Table 2.
Affinities and thermodynamic values of homing endonuclease–DNA-binding events
| Protein | Site | KD | ΔH | ΔS | −TΔS | ΔG |
|---|---|---|---|---|---|---|
| nM | kcal/mol | cal/mol/deg | kcal/mol | kcal/mol | ||
| I-PpoI | WT | 17 ± 1.7 | −35.5 ± 0.29 | −81.6 ± 0.87 | 24.7 | −10.8 |
| I-PpoI | LL | 87 ± 8.8 | −35.1 ± 0.57 | −83 ± 3.0 | 25.3 | −9.8 |
| I-PpoI | RR | 23 ± 1.6 | −38.8 ± 0.26 | −93.1 ± 2.4 | 28.2 | −10.6 |
| I-AniI | WT | 96 ± 10 | 11.2 ± 1.1 | 69.3 ± 3 | −21.0 | −9.8 |
| I-AniI | WT-OPT | 8 ± 1 | 6.6 ± 0.7 | 59.0 ± 3 | −17.9 | −11.3 |
| I-MsoI | WT | 21 ± 5.0 | 12.7 ± 0.27 | 77 ± 1.1 | −23.3 | −10.6 |
| I-MsoI | LL | 6 ± 1.4 | 16.4 ± 0.20 | 91.7 ± 0.36 | −27.8 | −11.4 |
| I-MsoI | RR | 17 ± 6.0 | 14.4 ± 0.40 | 83.0 ± 0.64 | −25.2 | −10.8 |
| I-MsoI | MIS | 760 ± 53 | 21.2 ± 0.42 | 98 ± 2.7 | −29.7 | −8.4 |
| I-MsoI redesigned | MIS | 46 ± 6.5 | 34.2 ± 0.42 | 146.5 ± 0.7 | −44.4 | −10.2 |
| I-MsoI redesigned | WT | 243 ± 20 | 37.1 ± 4 | 152.7 ± 6 | −46.3 | −9.2 |
| I-SspI (E11Q)a | WT | 350 ± 30 | −23.3 ± 3 | −47.3 ± 4 | 14.3 | −9.0 |
| I-HmuIb | WT | (30) | Endothermic | – | – | – |
a‘I-SspI’ corresponds to a catalytically inactive mutant (E11Q) of the I-Ssp8603I homing endonuclease, containing an alteration of an active-site putative metal-binding residue.
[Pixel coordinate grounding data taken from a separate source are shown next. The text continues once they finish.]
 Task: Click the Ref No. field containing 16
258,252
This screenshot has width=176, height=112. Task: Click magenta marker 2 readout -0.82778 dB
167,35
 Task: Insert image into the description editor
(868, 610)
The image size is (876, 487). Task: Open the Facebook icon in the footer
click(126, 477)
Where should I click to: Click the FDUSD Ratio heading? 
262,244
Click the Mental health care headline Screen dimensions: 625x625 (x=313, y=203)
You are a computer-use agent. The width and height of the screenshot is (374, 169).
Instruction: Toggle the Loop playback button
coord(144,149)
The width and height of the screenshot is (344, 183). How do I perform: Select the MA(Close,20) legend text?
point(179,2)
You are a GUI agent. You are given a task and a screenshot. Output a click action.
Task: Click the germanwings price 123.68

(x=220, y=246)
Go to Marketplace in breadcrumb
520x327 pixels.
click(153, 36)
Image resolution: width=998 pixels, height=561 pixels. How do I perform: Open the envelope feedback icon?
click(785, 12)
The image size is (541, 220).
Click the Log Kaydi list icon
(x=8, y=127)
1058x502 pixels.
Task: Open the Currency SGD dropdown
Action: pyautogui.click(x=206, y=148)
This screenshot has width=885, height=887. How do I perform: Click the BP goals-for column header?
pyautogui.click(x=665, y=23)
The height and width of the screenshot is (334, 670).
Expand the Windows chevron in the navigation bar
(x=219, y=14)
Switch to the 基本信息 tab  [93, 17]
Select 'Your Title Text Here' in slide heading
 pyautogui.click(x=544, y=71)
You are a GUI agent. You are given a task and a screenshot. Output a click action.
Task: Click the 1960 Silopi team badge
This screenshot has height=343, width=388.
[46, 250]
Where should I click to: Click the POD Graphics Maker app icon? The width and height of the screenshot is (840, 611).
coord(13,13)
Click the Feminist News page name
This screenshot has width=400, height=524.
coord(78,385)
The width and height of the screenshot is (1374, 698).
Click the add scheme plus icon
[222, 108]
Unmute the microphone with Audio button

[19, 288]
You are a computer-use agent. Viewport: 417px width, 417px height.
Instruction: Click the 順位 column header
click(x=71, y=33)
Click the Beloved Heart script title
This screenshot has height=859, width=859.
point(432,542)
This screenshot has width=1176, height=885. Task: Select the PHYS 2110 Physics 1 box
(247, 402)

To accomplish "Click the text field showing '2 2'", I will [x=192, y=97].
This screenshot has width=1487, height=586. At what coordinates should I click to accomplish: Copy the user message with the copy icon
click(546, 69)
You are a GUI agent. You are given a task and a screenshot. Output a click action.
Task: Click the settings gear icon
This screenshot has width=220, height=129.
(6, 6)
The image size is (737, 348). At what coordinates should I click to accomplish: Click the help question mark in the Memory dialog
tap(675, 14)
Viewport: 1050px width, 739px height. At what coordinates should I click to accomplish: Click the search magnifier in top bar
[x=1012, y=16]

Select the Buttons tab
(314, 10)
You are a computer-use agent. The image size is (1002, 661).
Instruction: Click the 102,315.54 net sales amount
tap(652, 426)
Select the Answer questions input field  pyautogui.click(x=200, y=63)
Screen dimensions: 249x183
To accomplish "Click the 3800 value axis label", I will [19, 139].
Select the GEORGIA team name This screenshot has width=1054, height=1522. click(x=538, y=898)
In addition, the enzyme contains a second mutation on its surface far from the DNA-binding interface (F55K) to improve its solubility. The resulting affinity and ΔGbinding therefore may not reflect the wild-type enzyme.
bI-HmuI displays complex behavior in ITC experiments that is not reliably modeled mathematically (Figure 2). The reaction is strongly endothermic, and the Kd for that binding event has been estimated at 30 nM.